- Prompt: Only lines containing "computer" belong in the answer, each copied from the entries below.

Saved data entries:
========================================
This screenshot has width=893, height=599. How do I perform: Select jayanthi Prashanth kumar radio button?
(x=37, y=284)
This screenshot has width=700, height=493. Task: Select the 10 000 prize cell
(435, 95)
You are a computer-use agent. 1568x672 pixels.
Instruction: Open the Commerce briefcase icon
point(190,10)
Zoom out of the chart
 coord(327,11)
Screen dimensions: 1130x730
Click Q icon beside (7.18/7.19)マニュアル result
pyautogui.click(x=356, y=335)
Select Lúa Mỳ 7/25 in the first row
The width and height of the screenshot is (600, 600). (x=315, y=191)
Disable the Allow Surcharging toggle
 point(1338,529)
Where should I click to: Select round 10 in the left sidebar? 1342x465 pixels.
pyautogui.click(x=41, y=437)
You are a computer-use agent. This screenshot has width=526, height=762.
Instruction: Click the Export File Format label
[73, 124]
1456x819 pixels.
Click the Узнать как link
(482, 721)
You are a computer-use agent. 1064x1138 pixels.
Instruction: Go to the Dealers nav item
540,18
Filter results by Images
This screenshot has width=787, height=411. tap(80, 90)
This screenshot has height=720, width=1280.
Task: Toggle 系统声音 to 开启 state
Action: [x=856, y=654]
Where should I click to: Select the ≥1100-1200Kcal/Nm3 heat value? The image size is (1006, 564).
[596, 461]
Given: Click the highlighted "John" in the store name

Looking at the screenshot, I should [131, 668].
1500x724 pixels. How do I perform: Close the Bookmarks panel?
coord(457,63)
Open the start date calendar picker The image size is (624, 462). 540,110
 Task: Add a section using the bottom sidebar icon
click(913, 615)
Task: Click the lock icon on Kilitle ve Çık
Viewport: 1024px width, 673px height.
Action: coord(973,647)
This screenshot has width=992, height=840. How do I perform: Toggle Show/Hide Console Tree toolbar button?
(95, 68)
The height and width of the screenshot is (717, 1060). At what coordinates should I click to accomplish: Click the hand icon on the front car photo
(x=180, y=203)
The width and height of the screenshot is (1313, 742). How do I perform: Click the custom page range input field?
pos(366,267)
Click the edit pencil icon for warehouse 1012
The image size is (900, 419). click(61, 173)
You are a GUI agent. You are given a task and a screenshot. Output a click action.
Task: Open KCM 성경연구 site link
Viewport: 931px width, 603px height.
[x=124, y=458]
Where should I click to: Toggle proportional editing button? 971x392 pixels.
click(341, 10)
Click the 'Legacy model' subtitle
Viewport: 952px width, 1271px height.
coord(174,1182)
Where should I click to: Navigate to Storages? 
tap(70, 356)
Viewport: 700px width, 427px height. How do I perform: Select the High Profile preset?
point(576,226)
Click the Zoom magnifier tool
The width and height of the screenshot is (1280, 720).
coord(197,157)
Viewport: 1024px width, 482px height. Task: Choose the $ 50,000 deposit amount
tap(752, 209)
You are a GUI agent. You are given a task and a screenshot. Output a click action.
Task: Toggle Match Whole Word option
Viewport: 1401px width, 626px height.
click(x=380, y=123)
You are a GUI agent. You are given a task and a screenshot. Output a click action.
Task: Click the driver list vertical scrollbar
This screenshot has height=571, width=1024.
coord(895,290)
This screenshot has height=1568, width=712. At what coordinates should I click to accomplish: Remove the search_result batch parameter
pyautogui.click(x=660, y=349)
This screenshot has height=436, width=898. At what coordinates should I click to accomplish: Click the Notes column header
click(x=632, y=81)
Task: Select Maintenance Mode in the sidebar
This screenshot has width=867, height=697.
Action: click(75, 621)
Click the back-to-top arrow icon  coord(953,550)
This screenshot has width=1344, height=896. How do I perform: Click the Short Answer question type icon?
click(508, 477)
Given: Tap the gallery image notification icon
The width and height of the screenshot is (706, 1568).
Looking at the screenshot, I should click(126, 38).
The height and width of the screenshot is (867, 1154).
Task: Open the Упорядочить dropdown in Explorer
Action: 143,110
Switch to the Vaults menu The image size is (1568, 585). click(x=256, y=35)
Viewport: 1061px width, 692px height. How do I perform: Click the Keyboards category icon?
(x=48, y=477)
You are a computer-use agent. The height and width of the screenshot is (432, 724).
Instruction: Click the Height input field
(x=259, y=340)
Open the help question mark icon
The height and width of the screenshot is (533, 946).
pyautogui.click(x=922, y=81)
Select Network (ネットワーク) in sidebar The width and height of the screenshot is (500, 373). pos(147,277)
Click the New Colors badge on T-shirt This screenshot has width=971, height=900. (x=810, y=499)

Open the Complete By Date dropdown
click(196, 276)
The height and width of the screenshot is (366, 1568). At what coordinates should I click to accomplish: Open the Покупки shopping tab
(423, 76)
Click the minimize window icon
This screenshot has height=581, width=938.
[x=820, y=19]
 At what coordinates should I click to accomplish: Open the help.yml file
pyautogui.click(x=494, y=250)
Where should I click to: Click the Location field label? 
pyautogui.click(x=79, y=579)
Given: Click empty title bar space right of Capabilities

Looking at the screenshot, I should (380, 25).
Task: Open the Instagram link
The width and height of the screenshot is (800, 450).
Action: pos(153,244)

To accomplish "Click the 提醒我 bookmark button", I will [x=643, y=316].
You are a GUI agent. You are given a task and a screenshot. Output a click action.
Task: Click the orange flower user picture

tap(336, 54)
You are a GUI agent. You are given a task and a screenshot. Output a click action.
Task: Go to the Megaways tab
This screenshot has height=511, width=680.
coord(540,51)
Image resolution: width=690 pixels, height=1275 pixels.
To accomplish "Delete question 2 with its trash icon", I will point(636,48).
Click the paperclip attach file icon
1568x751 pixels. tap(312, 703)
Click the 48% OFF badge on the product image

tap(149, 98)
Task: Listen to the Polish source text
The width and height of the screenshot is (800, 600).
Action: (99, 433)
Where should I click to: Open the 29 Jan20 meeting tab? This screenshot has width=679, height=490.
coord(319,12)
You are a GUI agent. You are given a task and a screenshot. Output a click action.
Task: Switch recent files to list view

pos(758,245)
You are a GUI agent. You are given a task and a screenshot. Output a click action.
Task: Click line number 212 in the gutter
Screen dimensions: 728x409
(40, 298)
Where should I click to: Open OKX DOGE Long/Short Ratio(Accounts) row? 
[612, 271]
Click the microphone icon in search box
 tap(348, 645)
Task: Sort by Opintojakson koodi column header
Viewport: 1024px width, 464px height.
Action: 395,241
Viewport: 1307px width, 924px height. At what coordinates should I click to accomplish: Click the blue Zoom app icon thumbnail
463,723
========================================
- Output of the exercise:
You are a computer-use agent. 1568x672 pixels.
You are a computer-use agent. This screenshot has width=526, height=762.
You are a computer-use agent. 1064x1138 pixels.
You are a computer-use agent. The height and width of the screenshot is (432, 724).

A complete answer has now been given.